Activists who are against natural gas in the United States have invented a variety of problems; flaming tap water, earthquakes, headaches, even that it will cause the earth to deflate.
Good thing they don't live in Norway, where energy extraction by the Nextdrill research project is going thousands of meters into the ground, in order to exploit another of nature's bounties: tinkering with the Earth’s molten core and radioactive isotopes in the Earth’s crust. The project is drilling down to where temperatures are so high it can be used for district heating and electricity generation.
As in all drilling operations, they need to rush in order to keep costs at a minimum. If geothermal heat is to be competitive as a source of energy, they need to be able to drill at high speed - and they don't want loss of time, like having to bring the drill-bit to the surface for replacement.
Three members of the Nextdrill project – SINTEF, the Swedish company Sandvik and Germany’s H.C. Starck – are collaborating on the development of materials for a drill-bit with a long working life. Another participant is the Norwegian technology company Resonator, which is in the process of developing an electric percussion rotary drill, a tool that crushes rock by dealing it hammer-like blows as the drill-bit turns. Electrical operation offers the possibility of remote control and more energy-efficient drilling systems than technology based on today’s pneumatic or hydraulic systems.
Like with fracking, two types of well need to be drilled to exploit this energy; one to pump cold water down, and the other to bring hot water up again. The drill-bit that does this job must be able to crush hard rock types such as granite. The main aim of the Nextdrill project is to identify a combination of hard-wearing, durable materials and technical solutions that can do this.
Right: In future drilling in hard rock that lacks natural cracks, as in Norway, drilling a series of radiating bore-holes between the wells is a possibility. An alternative method is to create such cracks by subjecting the bedrock to extremely high hydraulic pressure (so-called “fracking”). Illustration: SINTEF/Knut Gangåssæter.
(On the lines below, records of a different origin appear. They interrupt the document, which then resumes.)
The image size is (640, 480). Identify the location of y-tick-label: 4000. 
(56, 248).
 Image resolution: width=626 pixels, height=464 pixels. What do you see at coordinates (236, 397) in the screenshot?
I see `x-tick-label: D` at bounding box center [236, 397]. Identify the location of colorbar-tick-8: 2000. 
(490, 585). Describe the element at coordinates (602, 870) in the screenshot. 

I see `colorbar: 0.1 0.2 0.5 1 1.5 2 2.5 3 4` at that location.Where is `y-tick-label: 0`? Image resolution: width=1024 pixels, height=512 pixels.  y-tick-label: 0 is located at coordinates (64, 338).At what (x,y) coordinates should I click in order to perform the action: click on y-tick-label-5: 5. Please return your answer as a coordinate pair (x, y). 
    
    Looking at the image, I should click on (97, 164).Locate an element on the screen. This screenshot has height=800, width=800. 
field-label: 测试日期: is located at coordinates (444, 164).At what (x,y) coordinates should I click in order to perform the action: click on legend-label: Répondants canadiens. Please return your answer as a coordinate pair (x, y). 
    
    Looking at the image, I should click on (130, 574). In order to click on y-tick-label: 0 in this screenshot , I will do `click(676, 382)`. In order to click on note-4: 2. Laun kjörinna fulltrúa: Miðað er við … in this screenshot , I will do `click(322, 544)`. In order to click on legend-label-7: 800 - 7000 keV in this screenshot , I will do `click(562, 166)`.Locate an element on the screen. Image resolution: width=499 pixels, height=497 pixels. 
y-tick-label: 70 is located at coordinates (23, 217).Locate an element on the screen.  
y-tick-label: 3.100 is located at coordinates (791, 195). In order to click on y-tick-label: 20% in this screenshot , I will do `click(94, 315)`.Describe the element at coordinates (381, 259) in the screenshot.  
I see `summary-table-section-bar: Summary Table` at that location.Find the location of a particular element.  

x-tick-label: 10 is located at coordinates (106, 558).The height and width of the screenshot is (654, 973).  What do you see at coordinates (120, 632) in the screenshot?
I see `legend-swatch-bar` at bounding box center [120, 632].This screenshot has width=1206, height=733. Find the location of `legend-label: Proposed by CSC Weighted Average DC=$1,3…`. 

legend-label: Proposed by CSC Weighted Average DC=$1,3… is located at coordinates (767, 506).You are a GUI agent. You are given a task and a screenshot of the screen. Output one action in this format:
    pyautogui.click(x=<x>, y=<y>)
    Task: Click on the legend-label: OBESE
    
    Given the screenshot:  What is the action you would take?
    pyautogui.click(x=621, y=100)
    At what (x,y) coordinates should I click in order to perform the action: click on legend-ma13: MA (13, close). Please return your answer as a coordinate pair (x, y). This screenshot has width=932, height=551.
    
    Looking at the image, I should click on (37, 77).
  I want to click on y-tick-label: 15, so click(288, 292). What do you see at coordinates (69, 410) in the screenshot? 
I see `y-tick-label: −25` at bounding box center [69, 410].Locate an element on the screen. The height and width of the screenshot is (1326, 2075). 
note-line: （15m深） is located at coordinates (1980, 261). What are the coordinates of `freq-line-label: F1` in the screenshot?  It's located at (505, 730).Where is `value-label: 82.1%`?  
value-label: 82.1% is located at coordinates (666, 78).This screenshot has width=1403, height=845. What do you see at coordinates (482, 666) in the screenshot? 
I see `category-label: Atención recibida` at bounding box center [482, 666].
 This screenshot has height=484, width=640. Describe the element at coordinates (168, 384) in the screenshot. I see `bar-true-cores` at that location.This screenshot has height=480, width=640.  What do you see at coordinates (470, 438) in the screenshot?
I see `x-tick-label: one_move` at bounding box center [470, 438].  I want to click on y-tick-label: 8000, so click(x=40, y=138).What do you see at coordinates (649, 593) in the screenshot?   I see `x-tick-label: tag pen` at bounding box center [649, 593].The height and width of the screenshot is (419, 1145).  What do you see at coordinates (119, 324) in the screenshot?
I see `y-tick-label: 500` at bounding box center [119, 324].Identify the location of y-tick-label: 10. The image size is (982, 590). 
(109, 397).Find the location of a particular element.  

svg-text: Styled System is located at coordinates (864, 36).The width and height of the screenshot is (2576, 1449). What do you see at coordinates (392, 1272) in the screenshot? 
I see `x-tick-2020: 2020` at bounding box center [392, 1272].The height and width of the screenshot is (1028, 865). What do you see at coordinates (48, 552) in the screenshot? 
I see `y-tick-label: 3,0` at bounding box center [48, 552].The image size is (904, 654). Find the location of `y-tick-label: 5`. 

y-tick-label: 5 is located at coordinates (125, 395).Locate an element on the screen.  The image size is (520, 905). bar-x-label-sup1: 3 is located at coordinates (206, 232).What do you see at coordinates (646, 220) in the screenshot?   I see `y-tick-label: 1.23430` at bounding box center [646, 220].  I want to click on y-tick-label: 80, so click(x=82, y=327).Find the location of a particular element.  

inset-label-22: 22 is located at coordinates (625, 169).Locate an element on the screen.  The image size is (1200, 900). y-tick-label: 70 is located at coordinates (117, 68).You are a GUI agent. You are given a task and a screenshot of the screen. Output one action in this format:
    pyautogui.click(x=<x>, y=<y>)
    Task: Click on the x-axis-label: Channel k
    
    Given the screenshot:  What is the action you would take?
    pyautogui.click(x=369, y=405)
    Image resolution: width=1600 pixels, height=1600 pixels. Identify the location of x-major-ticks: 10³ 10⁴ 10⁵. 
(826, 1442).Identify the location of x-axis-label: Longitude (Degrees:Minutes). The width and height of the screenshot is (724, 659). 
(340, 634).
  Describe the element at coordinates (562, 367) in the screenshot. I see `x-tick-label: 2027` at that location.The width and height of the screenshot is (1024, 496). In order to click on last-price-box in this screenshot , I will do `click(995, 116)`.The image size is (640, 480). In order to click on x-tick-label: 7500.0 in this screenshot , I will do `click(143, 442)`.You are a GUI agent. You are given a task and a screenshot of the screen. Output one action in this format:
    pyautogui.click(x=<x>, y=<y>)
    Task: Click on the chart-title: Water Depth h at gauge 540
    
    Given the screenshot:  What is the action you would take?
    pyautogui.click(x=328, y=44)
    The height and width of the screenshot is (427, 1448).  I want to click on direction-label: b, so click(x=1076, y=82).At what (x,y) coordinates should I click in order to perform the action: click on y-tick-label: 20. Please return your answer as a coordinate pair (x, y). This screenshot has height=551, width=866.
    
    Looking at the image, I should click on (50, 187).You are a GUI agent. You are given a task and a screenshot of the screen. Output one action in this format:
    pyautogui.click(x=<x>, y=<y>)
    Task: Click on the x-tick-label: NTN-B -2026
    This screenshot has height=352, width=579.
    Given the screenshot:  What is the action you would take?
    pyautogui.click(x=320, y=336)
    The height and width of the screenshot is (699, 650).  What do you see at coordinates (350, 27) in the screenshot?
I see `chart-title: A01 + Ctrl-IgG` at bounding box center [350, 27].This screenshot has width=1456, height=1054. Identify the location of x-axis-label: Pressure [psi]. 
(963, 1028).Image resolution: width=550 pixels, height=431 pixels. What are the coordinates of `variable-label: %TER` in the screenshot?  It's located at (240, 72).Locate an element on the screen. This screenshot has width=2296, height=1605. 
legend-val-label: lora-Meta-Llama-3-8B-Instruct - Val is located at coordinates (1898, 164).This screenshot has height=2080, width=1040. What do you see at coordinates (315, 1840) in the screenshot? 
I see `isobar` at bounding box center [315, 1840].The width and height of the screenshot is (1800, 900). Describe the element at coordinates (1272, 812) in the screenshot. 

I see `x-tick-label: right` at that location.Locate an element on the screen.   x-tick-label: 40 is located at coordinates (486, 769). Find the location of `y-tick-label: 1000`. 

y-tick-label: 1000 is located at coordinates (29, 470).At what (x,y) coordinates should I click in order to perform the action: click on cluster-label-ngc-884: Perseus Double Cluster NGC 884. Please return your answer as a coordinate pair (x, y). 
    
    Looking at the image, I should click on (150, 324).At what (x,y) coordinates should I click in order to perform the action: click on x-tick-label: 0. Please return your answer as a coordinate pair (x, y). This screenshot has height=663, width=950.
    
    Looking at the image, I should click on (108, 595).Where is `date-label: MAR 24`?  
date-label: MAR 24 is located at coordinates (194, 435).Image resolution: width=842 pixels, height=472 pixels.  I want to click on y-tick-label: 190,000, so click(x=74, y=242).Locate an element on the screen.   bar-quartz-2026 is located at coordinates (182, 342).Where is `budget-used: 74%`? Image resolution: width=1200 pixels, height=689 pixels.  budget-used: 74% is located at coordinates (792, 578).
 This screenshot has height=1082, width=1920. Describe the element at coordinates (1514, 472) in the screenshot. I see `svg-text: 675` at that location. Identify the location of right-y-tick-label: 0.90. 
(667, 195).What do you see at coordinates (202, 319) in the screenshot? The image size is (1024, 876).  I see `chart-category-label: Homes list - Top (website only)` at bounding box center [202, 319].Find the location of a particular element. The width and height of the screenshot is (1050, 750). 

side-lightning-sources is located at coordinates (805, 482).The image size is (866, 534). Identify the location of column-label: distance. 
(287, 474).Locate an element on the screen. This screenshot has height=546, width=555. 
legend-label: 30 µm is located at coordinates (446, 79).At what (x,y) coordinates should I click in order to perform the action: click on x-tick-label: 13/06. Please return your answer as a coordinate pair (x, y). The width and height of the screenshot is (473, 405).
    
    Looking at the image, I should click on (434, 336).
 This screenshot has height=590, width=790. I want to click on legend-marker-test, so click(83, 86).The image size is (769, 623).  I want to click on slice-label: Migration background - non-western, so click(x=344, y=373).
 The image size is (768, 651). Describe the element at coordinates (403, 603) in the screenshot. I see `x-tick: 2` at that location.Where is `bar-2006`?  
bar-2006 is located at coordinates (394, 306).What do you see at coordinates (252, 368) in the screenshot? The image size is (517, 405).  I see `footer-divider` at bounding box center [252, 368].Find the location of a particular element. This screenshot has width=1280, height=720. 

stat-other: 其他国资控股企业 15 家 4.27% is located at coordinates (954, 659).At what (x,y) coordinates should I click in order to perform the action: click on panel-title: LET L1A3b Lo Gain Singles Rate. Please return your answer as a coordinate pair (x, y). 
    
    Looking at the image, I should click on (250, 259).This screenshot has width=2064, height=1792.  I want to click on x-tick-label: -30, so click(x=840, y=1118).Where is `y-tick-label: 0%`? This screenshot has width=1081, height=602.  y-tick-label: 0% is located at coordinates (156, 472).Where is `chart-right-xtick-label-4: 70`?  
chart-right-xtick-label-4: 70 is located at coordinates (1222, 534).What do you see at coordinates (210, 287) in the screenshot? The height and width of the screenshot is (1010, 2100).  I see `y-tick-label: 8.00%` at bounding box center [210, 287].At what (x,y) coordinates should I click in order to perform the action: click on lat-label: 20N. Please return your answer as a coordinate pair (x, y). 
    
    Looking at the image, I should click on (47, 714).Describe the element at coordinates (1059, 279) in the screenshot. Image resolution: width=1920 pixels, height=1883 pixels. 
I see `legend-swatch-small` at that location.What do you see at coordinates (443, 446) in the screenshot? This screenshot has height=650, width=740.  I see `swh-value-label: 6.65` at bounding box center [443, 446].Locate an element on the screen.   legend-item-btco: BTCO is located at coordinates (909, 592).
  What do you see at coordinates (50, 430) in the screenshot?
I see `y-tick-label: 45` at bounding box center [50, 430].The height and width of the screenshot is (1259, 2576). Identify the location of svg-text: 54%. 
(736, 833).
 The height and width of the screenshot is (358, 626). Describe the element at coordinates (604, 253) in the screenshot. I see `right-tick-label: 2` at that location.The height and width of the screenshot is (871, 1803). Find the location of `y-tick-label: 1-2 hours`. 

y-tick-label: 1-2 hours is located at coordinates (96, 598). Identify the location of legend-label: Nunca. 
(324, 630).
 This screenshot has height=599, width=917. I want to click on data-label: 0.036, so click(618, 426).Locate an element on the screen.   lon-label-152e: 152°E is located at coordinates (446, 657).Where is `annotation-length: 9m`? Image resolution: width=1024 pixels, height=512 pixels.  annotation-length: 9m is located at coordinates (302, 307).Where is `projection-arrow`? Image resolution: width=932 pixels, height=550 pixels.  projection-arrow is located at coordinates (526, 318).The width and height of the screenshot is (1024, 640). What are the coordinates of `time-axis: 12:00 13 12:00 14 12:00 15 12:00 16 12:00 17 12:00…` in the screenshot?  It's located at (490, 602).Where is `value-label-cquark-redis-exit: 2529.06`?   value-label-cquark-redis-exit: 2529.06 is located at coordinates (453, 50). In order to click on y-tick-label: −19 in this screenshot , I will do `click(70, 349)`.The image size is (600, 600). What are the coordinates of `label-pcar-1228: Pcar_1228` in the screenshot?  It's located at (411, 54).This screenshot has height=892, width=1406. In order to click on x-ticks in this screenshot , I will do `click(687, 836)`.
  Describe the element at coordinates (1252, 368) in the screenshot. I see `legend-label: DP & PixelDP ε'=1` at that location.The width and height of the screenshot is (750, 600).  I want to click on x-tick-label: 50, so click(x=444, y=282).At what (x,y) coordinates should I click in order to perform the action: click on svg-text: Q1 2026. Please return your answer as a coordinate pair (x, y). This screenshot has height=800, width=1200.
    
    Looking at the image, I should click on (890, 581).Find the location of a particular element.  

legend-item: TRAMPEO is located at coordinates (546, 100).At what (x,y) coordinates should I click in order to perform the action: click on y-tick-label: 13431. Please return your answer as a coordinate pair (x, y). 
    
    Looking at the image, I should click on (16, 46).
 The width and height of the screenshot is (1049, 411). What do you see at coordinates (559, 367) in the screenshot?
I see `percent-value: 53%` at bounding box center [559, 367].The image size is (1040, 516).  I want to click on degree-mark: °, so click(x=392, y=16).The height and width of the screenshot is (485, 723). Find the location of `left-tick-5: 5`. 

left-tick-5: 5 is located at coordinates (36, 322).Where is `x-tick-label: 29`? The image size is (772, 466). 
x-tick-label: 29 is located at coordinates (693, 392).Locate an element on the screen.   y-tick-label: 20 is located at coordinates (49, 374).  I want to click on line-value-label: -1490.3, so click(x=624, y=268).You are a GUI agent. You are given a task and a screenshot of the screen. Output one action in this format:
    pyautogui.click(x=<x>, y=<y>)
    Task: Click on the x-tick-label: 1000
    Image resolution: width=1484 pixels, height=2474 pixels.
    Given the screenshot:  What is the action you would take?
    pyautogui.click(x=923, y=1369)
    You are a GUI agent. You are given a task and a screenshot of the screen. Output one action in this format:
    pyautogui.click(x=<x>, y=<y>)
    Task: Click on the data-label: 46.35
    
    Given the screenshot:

The first test will be in August
In the course of this year the Nextdrill project will carry out its first small-scale drilling trials near Ås in Akershus County. In August and again in November, a specially designed version of Resonator’s percussion rotary drill will tackle hard rock. It will be fitted in turn with commercially available drill-bits and bits made of the highly wear-resistant materials that are being developed by the project.
The trials have two main purposes. They will provide new knowledge about how wear occurs on drill-bits when rock is crushed using an electric percussion rotary drill. The tests will also show how the number of impacts per unit time affects the speed of drilling.
“Although we will not be drilling very deep during these tests we do expect to gather important data for the next stages of our efforts to develop highly durable materials,” says Kane.
SINTEF’s project manager Alexandre Kane checks out a drill-bit that the Swedish company Sandvik has developed for mining operations. In future commercial drilling for deep geothermal energy, wells may need to be as much as a metre in diameter. Photo: SINTEF/Thor Nielsen
The drill-bit needs to be able to withstand a high level of friction, in addition to enormous amounts of mechanical abuse resulting from the high-frequency hammer impacts.
“Laboratory trials and virtual experiments performed by computer models have taught us a great deal about drilling through granite, and have enabled us to develop models that we use to find the optimal form and composition of the drill-bit. The drilling trials at Ås will give us measurements that will let us further improve the computer model,” says Kane.